Test log fit generation.

Source code in intelligence-per-watt/src/ipw/tests/visualization/test_regression.py
class TestGenerateLogFit:
    """Test log fit generation."""

    def test_generates_line_for_valid_data(self) -> None:
        xs = [1.0, 2.0, 3.0]
        slope = 2.0
        intercept = 1.0

        result = _generate_log_fit(xs, slope, intercept)
        assert result is not None

        x_line, y_line = result
        assert len(x_line) == 200
        assert len(y_line) == 200

    def test_returns_none_for_empty_data(self) -> None:
        result = _generate_log_fit([], 1.0, 0.0)
        assert result is None

    def test_filters_non_positive_values(self) -> None:
        xs = [-1.0, 0.0, 1.0, 2.0]
        slope = 2.0
        intercept = 1.0

        result = _generate_log_fit(xs, slope, intercept)
        assert result is not None

    def test_returns_none_when_all_non_positive(self) -> None:
        xs = [-1.0, 0.0, -2.0]
        slope = 2.0
        intercept = 1.0

        result = _generate_log_fit(xs, slope, intercept)
        assert result is None

TestLoadRegressionData

Test regression data loading.

Source code in intelligence-per-watt/src/ipw/tests/visualization/test_regression.py
class TestLoadRegressionData:
    """Test regression data loading."""

    def test_loads_regression_json(self, tmp_path: Path) -> None:
        analysis_dir = tmp_path / "analysis"
        analysis_dir.mkdir()

        regression_file = analysis_dir / "regression.json"
        regression_file.write_text(json.dumps({"data": {"key": "value"}}))

        data = _load_regression_data(tmp_path)
        assert data["data"]["key"] == "value"

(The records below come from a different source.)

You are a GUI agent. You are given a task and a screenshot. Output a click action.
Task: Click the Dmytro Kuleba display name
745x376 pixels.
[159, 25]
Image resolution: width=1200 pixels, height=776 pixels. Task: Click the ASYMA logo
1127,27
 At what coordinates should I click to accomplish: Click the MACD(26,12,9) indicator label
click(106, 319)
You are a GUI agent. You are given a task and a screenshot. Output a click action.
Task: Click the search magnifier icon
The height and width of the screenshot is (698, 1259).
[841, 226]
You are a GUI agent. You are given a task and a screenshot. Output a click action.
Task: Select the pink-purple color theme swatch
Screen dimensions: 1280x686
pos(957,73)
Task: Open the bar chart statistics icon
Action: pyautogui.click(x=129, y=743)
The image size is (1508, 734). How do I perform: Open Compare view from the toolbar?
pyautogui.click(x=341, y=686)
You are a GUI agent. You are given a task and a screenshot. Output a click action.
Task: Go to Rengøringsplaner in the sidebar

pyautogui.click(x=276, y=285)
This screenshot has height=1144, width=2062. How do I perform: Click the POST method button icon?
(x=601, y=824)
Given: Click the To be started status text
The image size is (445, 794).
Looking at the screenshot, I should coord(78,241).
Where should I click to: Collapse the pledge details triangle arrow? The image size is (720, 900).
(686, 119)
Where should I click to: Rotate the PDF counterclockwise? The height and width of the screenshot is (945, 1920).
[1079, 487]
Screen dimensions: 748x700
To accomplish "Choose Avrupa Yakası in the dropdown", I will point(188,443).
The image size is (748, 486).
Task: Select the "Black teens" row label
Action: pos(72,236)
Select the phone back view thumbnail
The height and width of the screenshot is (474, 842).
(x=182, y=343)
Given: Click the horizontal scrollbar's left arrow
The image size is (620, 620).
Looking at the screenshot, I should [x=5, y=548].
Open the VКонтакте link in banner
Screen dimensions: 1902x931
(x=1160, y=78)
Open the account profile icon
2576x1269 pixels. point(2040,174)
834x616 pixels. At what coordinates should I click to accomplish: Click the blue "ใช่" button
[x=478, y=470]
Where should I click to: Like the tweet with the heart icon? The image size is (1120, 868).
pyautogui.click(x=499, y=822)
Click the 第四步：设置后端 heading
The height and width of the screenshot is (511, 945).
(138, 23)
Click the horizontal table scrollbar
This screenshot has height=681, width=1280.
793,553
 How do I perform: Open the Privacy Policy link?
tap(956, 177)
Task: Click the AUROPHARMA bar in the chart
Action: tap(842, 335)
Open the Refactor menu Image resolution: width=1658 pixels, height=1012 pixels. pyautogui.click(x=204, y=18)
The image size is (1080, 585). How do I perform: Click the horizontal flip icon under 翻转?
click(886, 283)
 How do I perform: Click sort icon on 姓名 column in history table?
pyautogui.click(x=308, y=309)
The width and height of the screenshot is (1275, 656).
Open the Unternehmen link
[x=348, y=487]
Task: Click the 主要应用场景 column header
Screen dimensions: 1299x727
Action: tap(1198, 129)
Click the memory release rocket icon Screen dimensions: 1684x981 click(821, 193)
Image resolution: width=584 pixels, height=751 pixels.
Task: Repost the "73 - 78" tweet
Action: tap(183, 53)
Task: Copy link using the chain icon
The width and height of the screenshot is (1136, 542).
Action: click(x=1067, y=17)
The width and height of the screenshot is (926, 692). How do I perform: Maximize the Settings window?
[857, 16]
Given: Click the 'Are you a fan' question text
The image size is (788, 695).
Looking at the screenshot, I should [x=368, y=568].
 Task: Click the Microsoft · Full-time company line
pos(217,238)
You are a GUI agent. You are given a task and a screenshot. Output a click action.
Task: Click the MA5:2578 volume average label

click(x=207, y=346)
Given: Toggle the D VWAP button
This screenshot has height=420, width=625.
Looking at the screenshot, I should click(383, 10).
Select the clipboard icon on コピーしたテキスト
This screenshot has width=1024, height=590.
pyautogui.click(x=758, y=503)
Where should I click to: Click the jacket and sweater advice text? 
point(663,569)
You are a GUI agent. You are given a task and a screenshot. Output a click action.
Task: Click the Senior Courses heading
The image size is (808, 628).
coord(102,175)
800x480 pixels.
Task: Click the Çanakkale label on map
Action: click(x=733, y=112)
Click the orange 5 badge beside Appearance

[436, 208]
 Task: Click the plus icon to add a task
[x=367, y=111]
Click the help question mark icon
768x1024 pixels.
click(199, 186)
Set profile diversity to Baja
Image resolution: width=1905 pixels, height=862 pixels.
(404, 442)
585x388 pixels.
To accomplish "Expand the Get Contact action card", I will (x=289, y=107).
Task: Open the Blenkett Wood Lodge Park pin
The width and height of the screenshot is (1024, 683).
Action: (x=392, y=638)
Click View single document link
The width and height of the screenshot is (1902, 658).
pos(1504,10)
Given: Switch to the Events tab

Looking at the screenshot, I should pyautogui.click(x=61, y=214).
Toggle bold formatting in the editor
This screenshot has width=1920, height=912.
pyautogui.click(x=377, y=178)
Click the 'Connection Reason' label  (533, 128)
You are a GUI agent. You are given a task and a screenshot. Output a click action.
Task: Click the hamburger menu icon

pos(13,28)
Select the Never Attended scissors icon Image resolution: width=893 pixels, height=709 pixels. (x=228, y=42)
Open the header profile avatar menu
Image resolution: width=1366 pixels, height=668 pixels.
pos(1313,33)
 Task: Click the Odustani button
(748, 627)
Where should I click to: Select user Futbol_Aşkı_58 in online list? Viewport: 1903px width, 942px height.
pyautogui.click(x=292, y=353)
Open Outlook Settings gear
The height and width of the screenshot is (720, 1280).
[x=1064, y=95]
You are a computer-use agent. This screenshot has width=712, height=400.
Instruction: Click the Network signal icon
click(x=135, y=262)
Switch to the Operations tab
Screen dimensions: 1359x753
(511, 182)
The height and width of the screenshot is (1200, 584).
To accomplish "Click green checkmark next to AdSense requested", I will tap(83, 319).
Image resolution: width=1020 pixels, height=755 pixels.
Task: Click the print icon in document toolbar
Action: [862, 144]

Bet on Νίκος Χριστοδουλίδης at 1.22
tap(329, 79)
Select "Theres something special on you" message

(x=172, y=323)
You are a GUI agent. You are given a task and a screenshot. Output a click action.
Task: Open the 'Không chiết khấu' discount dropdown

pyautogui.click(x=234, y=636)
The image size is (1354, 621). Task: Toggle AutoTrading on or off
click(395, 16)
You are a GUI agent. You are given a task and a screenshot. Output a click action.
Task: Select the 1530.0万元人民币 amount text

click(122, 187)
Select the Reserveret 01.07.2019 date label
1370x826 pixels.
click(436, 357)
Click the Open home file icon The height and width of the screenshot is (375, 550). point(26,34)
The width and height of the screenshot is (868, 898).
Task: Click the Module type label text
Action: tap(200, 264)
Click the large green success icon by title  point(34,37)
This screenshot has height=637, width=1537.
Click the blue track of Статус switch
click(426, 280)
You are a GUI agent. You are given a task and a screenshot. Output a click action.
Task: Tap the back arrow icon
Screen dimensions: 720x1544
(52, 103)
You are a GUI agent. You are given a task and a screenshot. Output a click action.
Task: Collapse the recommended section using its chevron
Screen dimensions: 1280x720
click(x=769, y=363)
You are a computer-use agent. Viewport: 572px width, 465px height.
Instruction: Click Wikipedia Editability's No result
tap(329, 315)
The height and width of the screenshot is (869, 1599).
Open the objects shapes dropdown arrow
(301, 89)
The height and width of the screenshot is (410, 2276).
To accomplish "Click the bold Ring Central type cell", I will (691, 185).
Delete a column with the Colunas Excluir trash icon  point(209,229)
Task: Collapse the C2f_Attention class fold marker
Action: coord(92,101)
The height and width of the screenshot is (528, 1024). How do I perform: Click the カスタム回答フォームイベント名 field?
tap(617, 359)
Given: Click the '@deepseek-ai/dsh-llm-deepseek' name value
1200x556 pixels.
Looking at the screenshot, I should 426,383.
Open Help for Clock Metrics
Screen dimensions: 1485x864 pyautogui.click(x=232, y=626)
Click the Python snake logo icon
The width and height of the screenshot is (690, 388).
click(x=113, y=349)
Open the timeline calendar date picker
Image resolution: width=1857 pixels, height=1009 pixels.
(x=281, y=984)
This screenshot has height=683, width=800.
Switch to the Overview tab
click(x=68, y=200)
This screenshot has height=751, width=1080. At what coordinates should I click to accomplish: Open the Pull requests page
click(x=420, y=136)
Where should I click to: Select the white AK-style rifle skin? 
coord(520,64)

    def test_raises_when_file_missing(self, tmp_path: Path) -> None:
        with pytest.raises(FileNotFoundError, match="Regression analysis not found"):
            _load_regression_data(tmp_path)

TestRegressionVisualization

Test RegressionVisualization provider.

Source code in intelligence-per-watt/src/ipw/tests/visualization/test_regression.py
class TestRegressionVisualization:
    """Test RegressionVisualization provider."""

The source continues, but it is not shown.